In this history gods and spirits control the material world and exercise power over it. We will see, too, how sometimes disembodied beings break through, unbidden. Sometimes whole communities are possessed by a convulsion of uncontrollable sexual savagery.

This is why commerce with the spirits was always considered highly dangerous. In the ancient world controlled communion with the gods and spirits was the preserve of the Mystery schools.

ROBERT TEMPLE, WHOSE CURRENT affiliations include Visiting Professor of Humanities, History and Philosophy of Science, University of Louisville, USA, and Visiting Professor of the History and Philosophy of Science, Tsinghua University, Beijing, has demonstrated that ancient cultures such as the Chinese and the Egyptians had an understanding of the universe that was in some ways in advance of our own. For example, he has shown that the Egyptians, far from being primitive or backward in these matters, knew that Sirius is a three-star system — something which modern science only ‘discovered’ in 1995 when French astronomers, using powerful radio telescopes, detected the red dwarf, subsequently named Sirius C. The point is that the ancient Egyptians were neither ignorant nor childlike, even though we may be tempted to consider them so.

First-century Roman relief of a candidate being led to an initiation ceremony.

One of the stupid beliefs we are fond of attributing to the ancients is that they worshipped the sun, as if they believed the physical object were a sentient being. Robert Temple’s commentary on key texts by Aristotle, Strabo and others shows they saw the sun as a sort of lens through which the spiritual influence of a god rayed from the spiritual into the earthly realm. Other gods rayed their influences through the other planets and constellations. As the positions of the heavenly bodies changed, so the various patterns of influence give history direction and shape.

Returning to the man walking through the ancient wood, we see now that he experienced the spirits behind the sun, the moon and the other heavenly bodies as working on different parts of his mind and body. He felt his limbs move like flowing Mercury and he felt the spirit of Mars raging inside him in the fierce river of molten iron that was his blood.
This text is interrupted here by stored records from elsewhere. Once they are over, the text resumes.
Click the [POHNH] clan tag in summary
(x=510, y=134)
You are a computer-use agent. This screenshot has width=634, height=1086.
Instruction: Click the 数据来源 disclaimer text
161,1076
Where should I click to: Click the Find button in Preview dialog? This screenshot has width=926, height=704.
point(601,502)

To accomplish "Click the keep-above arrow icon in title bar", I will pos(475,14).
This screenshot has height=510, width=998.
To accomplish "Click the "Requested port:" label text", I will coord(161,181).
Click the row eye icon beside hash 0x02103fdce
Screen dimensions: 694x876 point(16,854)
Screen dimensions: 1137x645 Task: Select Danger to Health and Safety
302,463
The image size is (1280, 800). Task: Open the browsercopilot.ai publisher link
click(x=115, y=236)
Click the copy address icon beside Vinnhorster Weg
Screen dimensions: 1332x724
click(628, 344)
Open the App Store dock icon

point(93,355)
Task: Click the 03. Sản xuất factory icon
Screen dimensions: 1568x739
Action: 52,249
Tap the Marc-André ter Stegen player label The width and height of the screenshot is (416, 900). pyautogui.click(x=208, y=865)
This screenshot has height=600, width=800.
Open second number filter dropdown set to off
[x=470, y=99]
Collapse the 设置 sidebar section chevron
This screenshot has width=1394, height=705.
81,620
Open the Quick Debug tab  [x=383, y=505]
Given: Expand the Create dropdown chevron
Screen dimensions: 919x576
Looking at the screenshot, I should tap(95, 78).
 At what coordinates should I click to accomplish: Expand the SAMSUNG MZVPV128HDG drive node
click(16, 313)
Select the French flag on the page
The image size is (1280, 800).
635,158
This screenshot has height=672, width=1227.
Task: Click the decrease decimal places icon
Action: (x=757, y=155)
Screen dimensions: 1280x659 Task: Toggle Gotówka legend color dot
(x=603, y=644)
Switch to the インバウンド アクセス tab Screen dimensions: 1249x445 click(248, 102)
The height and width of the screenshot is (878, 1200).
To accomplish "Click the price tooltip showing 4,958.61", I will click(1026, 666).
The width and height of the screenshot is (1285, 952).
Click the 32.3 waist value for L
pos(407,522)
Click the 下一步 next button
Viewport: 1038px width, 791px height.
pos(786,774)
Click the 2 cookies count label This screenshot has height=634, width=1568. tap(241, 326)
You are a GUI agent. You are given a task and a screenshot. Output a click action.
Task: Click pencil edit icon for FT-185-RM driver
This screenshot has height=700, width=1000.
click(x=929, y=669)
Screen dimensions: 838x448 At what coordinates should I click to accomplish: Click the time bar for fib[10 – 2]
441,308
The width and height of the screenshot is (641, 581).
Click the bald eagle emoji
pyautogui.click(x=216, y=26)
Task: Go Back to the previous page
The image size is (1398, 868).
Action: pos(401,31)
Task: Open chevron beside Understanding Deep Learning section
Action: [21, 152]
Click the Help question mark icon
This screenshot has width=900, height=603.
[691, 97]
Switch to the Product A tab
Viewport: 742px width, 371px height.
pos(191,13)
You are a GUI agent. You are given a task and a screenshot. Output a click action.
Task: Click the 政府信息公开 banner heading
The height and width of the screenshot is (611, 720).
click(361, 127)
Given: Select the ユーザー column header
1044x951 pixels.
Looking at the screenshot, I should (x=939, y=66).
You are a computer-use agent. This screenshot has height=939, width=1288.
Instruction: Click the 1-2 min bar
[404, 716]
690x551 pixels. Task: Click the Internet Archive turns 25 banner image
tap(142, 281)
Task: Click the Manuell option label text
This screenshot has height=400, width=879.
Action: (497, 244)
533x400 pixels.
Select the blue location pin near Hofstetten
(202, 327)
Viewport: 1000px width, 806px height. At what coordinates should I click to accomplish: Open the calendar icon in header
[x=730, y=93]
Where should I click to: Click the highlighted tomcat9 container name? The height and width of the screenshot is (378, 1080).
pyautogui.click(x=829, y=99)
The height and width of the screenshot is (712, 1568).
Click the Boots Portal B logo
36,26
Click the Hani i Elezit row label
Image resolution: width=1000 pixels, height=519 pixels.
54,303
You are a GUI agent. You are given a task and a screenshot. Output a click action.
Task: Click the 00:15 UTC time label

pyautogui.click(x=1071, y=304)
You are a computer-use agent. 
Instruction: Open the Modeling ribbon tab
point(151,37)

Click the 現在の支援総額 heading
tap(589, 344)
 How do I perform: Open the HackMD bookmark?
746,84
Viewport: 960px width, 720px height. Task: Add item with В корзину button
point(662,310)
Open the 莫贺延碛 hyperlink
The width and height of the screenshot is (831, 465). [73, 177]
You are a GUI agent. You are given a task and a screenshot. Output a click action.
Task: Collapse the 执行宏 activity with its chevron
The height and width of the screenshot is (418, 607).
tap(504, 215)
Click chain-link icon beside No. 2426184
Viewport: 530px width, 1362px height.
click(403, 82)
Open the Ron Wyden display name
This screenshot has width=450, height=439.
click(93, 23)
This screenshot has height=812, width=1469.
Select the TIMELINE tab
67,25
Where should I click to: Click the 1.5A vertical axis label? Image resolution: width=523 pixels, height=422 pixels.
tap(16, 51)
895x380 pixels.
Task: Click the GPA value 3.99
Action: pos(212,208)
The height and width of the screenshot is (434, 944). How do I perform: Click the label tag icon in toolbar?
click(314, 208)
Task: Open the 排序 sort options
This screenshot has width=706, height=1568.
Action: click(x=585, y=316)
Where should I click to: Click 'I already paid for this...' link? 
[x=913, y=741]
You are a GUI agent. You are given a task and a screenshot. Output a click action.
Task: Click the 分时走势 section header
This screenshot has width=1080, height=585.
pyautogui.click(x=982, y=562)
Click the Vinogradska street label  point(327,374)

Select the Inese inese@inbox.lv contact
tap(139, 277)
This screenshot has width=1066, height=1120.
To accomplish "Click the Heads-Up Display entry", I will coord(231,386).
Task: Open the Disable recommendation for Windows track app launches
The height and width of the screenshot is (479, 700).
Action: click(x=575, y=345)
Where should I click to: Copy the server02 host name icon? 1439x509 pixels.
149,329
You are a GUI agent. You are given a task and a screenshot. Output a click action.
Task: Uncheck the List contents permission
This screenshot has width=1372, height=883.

The state of his kidney was affected by the movement of Venus. Modern science is only just starting to understand the role the kidney plays in sexuality. At the beginning of the twentieth century it discovered the kidney’s role in the storing of testosterone. Then in the 1980s the Swiss pharmaceuticals giant Weleda began to conduct tests which showed that the movements of the planets affect chemical changes in metal salt solutions that are dramatic enough to be seen with the naked eye, even when these influences are too subtle to be measured by any scientific procedure so far devised. What is even more remarkable is that these dramatic changes come about when a solution of metal salt is examined in relation to the movement of the planet with which it has traditionally been associated. Thus copper salts contained in the kidney are affected by Venus, copper being the metal traditionally associated with Venus. Modern science may be on the verge of confirming what the ancients knew well. It really is true to say that Venus is the planet of desire.